*DOCUMENT TEXT*.
◆ ◆ ◆
AutoCatBoostMultiClass is an automated modeling function that runs a variety of steps. First, a stratified sampling (by the target variable) is done to create train and validation sets. Then, the function will run a random grid tune over N number of models and find which model is the best (a default model is always included in that set). Once the model is identified and built, several other outputs are generated: validation data with predictions, evaluation metrics, variable importance, and column names used in model fitting. You can download the catboost package using devtools, via: devtools::install_github('catboost/catboost', subdir = 'catboost/R-package').

AutoXGBoostMultiClass() GPU + CPU

AutoXGBoostMultiClass is an automated XGBoost modeling framework with grid-tuning and model evaluation that runs a variety of steps. First, a stratified sampling (by the target variable) is done to create train and validation sets. Then, the function will run a random grid tune over N number of models and find which model is the best (a default model is always included in that set). Once the model is identified and built, several other outputs are generated: validation data with predictions, evaluation metrics, variable importance, and column names used in model fitting.

AutoH2oGBMMultiClass()
◆ ◆ ◆
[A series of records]
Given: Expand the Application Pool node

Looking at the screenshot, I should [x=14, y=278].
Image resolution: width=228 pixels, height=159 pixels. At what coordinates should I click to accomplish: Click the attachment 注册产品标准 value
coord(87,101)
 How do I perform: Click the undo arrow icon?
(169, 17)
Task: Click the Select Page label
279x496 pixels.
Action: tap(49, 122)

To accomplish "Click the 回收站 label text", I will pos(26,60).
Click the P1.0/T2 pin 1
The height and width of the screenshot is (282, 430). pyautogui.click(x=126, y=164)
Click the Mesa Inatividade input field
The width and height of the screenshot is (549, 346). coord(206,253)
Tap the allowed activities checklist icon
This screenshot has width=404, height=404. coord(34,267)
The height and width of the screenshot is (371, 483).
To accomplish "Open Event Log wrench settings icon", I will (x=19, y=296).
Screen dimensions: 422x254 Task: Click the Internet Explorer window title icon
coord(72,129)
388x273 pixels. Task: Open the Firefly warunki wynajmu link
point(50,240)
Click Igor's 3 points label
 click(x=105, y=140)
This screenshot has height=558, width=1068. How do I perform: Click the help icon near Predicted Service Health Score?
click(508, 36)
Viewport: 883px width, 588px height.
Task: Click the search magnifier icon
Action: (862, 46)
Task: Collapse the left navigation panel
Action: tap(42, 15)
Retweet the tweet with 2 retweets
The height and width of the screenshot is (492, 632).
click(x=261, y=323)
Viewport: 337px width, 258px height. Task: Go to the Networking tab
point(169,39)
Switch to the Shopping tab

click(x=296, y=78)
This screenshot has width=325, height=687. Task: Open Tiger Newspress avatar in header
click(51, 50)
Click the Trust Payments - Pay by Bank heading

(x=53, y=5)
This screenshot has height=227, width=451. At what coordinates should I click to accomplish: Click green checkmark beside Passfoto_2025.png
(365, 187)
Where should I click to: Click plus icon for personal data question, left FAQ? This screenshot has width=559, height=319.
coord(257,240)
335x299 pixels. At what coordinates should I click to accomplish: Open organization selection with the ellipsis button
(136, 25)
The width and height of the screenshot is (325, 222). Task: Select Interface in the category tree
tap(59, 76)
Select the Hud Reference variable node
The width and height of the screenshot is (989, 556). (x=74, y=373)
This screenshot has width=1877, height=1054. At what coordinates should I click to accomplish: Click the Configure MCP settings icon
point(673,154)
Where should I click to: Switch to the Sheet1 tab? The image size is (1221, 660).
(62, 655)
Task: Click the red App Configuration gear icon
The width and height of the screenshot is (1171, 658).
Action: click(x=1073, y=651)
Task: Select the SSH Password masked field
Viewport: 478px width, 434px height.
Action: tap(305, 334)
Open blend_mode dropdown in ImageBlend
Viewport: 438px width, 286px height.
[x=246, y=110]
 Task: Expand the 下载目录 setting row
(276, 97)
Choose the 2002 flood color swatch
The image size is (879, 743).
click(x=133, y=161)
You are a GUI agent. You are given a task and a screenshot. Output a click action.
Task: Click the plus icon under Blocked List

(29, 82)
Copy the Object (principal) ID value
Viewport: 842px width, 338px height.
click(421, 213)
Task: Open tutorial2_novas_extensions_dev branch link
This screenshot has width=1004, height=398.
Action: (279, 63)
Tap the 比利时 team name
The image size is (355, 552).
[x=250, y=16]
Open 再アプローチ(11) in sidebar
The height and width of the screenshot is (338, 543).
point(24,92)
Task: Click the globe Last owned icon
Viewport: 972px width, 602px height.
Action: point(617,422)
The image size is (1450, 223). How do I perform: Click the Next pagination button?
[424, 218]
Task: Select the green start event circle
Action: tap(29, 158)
◆ ◆ ◆
*REQUIRED WORK*.
- A) Answer these questions from the multiclass modeling text, one per line:
(i) How does AutoCatBoostMultiClass create its train and validation sets?
(ii) What command does the text give for downloading the catboost package?
(iii) What hardware does the heading for AutoXGBoostMultiClass() list?
- B) Proceed with the multiclass modeling text, starting after its final line, "AutoH2oGBMMultiClass()".
The material was taken from a different source than the multiclass modeling text.

*ANSWERS GIVEN*.
- A)
(i) It uses stratified sampling by the target variable.
(ii) devtools::install_github('catboost/catboost', subdir = 'catboost/R-package')
(iii) GPU + CPU

- B)
AutoH2oGBMMultiClass is an automated H2O modeling framework with grid-tuning and model evaluation that runs a variety of steps. First, a stratified sampling (by the target variable) is done to create train and validation sets. Then, the function will run a random grid tune over N number of models and find which model is the best (a default model is always included in that set). Once the model is identified and built, several other outputs are generated: validation data with predictions, evaluation metrics, confusion matrix, and variable importance.

AutoH2oDRFMultiClass()

AutoH2oDRFMultiClass is an automated H2O modeling framework with grid-tuning and model evaluation that runs a variety of steps. First, a stratified sampling (by the target variable) is done to create train and validation sets. Then, the function will run a random grid tune over N number of models and find which model is the best (a default model is always included in that set). Once the model is identified and built, several other outputs are generated: validation data with predictions, evaluation metrics, confusion matrix, and variable importance.

AutoCatBoostScoring()

AutoCatBoostScoring is an automated scoring function that compliments the AutoCatBoost model training functions. This function requires you to supply features for scoring. It will run ModelDataPrep() to prepare your features for catboost data conversion and scoring.

AutoXGBoostScoring()

AutoXGBoostScoring is an automated scoring function that compliments the AutoCatBoost model training functions. This function requires you to supply features for scoring. It will run ModelDataPrep() and the DummifyDT() function to prepare your features for xgboost data conversion and scoring.

AutoH2oScoring()

General Purpose H2O Automated Modeling:

AutoH2OModeler()

Automated machine learning. Automatically build any number of models along with generating partial dependence calibration plots, model evaluation calibration plots, grid tuning, and file storage for easy production implementation. Handles regression, quantile regression, time until event, and classification models (binary and multinomial) using numeric and factor variables without the need for monotonic transformations nor one-hot-encoding.

  • Models include:
    • RandomForest (DRF)
    • GBM
    • Deeplearning
    • XGBoost (for Linux)
    • LightGBM (for Linux)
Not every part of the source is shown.